====== Material for this task

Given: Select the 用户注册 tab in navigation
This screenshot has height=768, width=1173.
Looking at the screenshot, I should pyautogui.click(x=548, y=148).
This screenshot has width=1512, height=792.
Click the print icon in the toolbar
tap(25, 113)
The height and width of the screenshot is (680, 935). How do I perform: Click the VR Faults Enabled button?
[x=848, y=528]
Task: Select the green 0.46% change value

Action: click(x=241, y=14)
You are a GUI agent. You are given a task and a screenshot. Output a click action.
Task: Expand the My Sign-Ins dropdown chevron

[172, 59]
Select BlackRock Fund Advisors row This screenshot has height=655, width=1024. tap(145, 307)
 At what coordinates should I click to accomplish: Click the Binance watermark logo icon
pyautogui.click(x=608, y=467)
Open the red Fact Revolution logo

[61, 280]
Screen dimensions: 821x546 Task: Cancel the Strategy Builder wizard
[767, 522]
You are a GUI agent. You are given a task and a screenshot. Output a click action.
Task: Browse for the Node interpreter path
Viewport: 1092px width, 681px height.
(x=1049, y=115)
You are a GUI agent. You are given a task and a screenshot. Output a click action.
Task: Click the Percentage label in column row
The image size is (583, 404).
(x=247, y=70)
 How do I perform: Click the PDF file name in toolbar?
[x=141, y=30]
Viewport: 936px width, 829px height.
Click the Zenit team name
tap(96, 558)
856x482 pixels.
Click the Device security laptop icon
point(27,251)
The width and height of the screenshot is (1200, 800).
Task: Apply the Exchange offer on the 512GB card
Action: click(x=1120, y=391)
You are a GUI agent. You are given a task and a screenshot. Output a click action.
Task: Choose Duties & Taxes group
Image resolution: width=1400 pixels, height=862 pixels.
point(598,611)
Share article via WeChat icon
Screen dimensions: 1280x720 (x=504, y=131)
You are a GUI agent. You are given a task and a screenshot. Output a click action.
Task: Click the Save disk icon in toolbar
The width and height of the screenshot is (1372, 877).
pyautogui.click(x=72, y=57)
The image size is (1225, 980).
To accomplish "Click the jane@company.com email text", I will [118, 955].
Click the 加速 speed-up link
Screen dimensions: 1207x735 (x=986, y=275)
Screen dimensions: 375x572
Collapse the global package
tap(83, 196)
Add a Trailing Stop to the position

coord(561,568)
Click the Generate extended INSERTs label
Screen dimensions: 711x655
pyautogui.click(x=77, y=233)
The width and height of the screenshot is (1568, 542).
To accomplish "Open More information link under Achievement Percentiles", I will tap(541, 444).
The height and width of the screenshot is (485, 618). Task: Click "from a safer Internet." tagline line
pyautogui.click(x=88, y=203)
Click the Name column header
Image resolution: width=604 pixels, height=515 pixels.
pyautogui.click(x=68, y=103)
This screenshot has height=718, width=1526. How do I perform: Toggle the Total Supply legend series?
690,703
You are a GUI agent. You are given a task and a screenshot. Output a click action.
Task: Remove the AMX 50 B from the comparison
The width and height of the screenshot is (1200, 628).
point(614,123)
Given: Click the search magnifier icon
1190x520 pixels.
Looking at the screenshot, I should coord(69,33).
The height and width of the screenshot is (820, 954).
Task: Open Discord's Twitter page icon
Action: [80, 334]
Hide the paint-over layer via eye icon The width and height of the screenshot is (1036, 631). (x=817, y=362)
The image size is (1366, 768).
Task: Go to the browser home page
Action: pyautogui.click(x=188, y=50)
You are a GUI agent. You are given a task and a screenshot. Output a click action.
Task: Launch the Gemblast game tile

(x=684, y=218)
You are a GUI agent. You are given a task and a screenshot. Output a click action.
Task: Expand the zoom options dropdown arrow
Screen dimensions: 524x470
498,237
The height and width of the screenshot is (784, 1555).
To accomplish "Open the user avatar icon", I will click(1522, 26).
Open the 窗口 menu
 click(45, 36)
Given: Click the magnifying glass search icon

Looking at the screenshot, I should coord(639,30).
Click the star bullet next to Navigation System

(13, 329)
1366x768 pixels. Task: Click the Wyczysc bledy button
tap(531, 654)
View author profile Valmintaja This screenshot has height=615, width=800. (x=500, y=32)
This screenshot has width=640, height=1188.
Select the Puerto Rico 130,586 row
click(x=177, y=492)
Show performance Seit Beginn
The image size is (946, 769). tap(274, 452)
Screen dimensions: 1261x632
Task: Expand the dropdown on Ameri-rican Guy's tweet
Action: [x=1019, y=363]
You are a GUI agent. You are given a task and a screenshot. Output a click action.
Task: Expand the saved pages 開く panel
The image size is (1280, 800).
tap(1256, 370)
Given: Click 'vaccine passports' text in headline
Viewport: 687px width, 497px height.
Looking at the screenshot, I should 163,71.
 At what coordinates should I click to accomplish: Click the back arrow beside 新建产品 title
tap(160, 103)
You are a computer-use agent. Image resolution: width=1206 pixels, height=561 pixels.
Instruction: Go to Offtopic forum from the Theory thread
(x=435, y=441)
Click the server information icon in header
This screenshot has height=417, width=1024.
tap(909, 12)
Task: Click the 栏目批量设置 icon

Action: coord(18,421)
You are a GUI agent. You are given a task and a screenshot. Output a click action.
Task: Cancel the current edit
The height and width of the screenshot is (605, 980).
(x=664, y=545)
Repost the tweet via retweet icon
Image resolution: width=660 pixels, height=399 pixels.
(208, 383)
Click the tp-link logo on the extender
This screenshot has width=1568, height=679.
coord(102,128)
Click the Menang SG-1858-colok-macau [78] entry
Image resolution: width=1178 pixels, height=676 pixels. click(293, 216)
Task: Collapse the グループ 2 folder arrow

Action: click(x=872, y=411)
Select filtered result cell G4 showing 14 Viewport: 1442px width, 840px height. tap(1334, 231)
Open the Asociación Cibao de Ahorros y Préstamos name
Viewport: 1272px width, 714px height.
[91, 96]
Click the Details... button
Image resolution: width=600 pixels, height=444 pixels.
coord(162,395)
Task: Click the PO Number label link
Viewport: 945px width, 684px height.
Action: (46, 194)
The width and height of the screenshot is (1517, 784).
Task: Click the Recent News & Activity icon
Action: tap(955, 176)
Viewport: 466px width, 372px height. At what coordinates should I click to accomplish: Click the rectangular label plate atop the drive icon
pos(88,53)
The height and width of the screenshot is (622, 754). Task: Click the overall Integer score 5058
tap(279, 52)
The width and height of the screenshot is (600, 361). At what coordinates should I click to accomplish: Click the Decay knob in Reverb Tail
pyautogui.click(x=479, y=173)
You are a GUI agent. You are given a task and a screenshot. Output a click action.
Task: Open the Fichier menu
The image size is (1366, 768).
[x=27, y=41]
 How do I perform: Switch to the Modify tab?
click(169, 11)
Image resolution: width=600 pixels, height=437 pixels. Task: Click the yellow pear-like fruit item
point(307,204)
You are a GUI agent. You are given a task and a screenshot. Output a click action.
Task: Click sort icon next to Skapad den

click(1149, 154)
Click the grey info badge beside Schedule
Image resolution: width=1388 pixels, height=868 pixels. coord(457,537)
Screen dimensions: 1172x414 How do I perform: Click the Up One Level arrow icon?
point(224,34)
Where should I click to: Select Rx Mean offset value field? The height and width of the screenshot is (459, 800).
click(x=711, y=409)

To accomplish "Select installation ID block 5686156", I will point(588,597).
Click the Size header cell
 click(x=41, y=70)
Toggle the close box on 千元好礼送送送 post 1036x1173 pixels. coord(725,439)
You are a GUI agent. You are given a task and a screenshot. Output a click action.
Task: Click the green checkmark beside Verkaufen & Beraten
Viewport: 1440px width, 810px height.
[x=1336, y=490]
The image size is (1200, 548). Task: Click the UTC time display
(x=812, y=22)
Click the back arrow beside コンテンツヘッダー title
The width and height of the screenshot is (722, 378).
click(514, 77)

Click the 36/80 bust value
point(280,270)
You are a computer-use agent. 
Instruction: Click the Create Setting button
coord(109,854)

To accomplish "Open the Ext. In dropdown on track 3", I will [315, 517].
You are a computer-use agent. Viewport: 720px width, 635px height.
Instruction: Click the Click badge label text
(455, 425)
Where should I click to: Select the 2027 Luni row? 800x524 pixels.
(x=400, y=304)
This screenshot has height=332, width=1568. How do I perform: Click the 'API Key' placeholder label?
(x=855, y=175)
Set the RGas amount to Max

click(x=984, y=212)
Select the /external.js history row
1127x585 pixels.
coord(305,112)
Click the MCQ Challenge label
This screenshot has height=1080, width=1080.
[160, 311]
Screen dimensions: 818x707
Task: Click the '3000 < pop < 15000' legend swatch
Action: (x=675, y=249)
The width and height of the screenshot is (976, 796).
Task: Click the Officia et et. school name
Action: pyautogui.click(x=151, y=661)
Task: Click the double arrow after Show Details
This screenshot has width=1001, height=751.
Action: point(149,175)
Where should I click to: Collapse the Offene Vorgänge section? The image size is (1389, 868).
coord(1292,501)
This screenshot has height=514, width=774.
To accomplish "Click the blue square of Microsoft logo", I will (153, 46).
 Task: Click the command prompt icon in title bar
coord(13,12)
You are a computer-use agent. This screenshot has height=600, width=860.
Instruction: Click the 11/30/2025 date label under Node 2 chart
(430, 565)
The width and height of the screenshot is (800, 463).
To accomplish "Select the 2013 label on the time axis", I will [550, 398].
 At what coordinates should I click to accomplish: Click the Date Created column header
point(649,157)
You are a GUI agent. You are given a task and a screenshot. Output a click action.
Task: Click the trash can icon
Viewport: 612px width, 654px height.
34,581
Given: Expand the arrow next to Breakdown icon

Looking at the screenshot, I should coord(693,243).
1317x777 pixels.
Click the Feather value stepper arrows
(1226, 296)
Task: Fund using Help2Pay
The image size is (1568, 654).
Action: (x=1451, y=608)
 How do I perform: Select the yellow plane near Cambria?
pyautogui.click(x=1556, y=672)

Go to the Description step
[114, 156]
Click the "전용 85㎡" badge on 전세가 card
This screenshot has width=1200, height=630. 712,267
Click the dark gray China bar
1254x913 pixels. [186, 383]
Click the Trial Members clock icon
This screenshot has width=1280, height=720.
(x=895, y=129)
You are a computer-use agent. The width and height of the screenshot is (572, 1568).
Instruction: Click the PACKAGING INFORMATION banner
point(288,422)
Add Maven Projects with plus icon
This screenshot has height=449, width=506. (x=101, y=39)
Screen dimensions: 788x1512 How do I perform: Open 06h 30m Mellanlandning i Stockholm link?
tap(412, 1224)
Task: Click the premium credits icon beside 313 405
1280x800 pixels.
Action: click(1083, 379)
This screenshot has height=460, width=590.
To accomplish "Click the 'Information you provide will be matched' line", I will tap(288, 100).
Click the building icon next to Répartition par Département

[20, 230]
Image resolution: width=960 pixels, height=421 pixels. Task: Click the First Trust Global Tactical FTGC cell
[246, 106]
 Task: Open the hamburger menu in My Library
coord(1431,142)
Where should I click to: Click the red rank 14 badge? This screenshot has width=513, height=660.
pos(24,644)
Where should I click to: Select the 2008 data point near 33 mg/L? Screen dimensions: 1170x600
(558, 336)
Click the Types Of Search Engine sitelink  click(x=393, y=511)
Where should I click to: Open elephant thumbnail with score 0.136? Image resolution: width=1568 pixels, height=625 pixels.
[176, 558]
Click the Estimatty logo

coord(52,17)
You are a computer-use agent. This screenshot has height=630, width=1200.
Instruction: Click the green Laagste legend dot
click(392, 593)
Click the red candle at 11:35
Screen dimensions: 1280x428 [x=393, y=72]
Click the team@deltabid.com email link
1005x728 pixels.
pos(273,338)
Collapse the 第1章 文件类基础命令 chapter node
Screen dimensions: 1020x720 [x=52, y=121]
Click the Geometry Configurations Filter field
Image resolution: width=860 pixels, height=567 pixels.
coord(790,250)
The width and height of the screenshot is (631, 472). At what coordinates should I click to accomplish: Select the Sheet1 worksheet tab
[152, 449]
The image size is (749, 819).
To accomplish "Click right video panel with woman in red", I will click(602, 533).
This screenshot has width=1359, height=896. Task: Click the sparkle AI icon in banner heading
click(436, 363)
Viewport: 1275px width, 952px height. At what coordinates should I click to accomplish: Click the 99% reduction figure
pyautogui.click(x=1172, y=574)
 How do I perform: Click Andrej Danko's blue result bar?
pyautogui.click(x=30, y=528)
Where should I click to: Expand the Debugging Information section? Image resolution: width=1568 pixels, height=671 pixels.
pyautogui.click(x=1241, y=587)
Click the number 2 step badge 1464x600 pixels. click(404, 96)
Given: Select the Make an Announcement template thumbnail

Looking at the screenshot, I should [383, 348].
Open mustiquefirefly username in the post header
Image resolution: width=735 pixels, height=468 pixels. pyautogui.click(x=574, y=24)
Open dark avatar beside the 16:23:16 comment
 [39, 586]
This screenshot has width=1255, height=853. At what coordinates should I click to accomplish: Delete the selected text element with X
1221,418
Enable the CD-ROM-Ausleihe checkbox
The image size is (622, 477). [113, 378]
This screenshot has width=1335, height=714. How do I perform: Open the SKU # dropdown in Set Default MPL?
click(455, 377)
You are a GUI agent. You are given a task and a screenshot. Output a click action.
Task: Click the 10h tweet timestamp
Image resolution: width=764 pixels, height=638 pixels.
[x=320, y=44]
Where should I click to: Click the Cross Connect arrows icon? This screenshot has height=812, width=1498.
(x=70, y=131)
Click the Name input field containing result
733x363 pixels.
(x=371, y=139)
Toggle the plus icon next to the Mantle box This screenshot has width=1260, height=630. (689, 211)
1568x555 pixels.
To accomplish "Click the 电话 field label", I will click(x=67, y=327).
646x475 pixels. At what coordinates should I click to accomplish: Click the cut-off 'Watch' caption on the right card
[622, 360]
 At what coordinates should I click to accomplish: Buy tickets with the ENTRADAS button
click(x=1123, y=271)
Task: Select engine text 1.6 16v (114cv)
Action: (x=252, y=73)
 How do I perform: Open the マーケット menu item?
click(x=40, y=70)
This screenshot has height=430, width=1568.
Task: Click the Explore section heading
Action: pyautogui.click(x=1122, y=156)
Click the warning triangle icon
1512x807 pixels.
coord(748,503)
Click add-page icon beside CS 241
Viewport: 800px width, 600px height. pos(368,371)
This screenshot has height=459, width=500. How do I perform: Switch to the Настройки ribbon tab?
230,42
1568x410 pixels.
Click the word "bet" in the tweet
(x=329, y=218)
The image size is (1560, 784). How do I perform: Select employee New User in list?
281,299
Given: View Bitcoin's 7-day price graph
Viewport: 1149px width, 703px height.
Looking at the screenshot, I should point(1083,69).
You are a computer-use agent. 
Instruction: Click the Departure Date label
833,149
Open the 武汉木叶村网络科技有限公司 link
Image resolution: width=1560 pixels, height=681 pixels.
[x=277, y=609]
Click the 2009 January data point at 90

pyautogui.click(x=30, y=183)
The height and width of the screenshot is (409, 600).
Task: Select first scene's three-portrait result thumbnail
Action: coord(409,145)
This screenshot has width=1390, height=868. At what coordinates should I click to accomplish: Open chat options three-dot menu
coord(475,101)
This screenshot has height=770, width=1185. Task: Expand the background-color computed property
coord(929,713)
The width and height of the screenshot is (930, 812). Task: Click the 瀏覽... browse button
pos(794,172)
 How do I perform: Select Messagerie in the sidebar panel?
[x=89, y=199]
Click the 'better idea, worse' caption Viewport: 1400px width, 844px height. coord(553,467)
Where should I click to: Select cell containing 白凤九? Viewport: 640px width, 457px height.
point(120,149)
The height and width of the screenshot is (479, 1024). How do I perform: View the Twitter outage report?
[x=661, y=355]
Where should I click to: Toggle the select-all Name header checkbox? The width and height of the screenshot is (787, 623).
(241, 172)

============

In the entries above, restate word for word the lines between the one holding "Task: Select the green 0.46% change value" and the one holding "Select BlackRock Fund", inclusive, and nothing besides.

Task: Select the green 0.46% change value

Action: click(x=241, y=14)
You are a GUI agent. You are given a task and a screenshot. Output a click action.
Task: Expand the My Sign-Ins dropdown chevron

[172, 59]
Select BlackRock Fund Advisors row This screenshot has height=655, width=1024. tap(145, 307)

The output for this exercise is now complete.